The design and launch of the International Information System on Occupational Exposure in Medicine, Industry and Research (ISEMIR) to optimise worldwide occupational radiation protection


It has been long known that there is a significant potential for industrial radiography personnel to receive non-trivial occupational exposure. In some cases, workers may receive high exposure which can even cause severe health consequences such as radiation burns (1). As such, it is of utmost importance to have a mechanism to ensure sharing and exchanging knowledge and experience for improving occupational radiation protection in industrial radiography.

The international experts group organized by the International Atomic Energy Agency (IAEA), the Working Group on Industrial Radiography (WGIR), has suggested to create an online tool, the Information System on Occupational Exposure in Medicine, Industry and Research (ISEMIR): Industrial Radiography so called ISEMIR-IR.

ISEMIR-IR is an online database for radiation protection optimization for non-destructive testing companies carrying out industrial radiography. ISEMIR-IR is developed as a web-based tool for a regular data collection and analysis of occupational doses for individuals, and for the use of this information to improve occupational radiation protection.

It assists non-destructive testing (NDT) companies in benchmarking their arrangements in radiation protection and safety, and hence in promoting of, and in implementation of optimization of occupational radiation protection.
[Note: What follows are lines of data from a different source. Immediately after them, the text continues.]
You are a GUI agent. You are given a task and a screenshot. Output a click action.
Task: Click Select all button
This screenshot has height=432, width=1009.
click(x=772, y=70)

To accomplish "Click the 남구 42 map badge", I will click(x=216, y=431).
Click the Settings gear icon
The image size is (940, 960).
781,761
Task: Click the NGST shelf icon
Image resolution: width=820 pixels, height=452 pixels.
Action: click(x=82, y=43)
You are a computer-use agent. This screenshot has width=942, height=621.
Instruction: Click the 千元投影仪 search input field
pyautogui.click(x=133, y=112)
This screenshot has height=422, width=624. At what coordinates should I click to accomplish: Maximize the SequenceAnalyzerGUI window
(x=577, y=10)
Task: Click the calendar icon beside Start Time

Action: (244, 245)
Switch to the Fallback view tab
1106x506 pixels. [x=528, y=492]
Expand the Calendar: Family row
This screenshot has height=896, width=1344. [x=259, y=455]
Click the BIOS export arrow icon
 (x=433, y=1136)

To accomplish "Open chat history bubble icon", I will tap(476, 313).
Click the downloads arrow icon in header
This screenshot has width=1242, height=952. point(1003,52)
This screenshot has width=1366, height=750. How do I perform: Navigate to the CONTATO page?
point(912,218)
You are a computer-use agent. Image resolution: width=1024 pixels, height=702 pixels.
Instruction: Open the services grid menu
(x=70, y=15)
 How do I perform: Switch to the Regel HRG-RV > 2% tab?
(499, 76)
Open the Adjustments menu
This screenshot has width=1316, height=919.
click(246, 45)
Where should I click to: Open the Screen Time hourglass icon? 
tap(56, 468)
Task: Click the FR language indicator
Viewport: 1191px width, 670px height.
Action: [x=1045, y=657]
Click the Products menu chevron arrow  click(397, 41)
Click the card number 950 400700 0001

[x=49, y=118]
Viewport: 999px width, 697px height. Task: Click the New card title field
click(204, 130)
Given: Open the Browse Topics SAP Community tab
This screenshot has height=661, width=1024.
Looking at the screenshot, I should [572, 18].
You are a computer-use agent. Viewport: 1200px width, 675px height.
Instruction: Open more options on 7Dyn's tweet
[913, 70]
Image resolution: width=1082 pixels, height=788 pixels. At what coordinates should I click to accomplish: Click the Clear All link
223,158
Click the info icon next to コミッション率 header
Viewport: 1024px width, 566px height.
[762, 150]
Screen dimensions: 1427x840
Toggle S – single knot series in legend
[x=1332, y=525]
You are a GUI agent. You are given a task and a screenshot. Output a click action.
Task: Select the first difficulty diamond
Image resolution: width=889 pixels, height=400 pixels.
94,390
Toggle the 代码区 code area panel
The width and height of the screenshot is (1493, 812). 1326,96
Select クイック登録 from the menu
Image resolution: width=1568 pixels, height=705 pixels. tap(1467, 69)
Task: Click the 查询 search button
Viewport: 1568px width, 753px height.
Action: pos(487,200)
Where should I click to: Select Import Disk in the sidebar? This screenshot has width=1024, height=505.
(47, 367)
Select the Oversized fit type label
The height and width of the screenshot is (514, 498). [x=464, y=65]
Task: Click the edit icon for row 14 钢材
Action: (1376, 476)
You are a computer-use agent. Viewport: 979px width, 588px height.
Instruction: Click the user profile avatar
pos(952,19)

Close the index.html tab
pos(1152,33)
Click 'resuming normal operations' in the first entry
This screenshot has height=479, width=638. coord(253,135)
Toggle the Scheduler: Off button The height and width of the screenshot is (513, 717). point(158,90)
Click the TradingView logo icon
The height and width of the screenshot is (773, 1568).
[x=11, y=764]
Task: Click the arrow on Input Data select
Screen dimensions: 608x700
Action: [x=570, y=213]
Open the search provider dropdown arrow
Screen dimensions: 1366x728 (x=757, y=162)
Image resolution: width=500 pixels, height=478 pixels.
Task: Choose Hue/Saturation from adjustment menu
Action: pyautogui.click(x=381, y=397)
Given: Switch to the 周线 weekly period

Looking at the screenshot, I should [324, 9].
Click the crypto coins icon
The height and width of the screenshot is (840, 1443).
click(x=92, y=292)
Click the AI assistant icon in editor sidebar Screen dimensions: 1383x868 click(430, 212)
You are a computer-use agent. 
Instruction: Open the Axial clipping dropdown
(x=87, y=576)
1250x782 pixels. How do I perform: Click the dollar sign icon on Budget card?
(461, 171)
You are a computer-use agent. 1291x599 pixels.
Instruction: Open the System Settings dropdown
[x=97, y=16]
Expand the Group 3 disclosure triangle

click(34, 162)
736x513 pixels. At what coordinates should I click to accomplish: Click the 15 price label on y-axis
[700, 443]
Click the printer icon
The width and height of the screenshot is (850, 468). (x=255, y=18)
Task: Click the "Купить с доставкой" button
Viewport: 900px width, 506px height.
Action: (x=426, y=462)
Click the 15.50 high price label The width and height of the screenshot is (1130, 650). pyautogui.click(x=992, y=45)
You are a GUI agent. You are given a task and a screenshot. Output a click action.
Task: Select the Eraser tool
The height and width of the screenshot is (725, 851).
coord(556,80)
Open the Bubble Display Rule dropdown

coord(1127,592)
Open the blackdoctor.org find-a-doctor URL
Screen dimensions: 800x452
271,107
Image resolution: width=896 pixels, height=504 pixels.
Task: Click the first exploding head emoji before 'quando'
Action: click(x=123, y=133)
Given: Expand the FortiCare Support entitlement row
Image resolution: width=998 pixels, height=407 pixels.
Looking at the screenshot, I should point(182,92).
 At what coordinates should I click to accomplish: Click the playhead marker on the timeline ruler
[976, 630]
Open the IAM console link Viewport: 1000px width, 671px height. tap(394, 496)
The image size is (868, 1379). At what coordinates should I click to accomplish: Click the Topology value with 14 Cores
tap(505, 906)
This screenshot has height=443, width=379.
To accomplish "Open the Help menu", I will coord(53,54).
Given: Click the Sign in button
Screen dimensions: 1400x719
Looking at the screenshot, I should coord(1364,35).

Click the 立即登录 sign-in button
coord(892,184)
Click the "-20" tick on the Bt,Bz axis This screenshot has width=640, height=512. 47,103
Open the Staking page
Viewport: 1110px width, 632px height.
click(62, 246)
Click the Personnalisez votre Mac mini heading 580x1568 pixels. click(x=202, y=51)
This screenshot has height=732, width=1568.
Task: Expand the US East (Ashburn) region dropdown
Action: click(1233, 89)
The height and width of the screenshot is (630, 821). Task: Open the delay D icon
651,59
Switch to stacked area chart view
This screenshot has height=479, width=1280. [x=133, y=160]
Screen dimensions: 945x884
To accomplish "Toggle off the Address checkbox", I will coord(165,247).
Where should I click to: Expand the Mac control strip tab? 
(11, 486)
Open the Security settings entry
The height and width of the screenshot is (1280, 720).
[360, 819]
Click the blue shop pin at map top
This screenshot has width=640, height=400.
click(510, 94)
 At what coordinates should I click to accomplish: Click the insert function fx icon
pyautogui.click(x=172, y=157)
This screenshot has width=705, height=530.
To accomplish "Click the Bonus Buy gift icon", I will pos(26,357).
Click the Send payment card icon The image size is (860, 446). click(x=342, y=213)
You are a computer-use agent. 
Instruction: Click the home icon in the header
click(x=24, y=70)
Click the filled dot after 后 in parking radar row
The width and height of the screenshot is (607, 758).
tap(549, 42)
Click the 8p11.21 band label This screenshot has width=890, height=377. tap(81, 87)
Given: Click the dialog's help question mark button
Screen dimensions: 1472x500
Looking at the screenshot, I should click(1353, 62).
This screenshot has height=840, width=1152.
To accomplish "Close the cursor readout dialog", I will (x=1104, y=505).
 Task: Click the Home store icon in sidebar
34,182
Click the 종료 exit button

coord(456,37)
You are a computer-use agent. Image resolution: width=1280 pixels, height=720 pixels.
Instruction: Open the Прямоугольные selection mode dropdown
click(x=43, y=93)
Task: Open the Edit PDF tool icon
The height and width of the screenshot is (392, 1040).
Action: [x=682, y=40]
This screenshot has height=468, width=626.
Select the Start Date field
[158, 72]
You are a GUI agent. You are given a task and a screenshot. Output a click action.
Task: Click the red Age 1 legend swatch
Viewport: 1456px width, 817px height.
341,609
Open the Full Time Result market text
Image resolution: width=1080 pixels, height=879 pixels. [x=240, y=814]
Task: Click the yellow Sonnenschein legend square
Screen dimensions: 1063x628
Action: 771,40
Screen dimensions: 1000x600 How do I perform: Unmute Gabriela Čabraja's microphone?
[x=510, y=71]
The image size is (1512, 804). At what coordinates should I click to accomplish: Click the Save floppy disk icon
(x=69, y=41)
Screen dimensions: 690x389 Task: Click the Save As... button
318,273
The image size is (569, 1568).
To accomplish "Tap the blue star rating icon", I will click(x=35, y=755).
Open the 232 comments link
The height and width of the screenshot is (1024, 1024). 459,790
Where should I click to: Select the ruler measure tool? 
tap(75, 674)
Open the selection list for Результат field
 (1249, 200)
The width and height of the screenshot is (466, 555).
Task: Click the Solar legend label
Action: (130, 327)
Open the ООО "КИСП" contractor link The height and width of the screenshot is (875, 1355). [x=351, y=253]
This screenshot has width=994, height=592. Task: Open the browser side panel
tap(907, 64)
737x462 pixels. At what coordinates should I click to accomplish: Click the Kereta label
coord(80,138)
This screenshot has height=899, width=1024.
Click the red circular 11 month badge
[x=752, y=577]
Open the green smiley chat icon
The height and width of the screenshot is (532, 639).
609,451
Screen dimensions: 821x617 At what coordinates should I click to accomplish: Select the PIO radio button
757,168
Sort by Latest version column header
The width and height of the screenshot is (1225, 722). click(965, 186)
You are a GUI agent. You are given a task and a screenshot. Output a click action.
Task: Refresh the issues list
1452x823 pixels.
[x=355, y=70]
ISEMIR-IR online system was designed based on the data from an extensive research of and results of the worldwide surveys. In 2010, surveys were sent to three different actors and responses were received from 432 industrial radiographers from 31 countries, 95 NDT companies from 29 countries, and 59 national regulatory bodies. In order to gain insights into practice of occupational radiation protection, questions referred to radiation protection procedures in place, training, incidents, safety of radiographers, and the use of radioactive sources.

Shortcomings identified in all world regions were a lacking use of collimators/diaphragms, survey meters not as widely available as they should have been, a high frequency of incidents, occupational doses received by radiographers varied considerably with no correlation to a radiographic workload.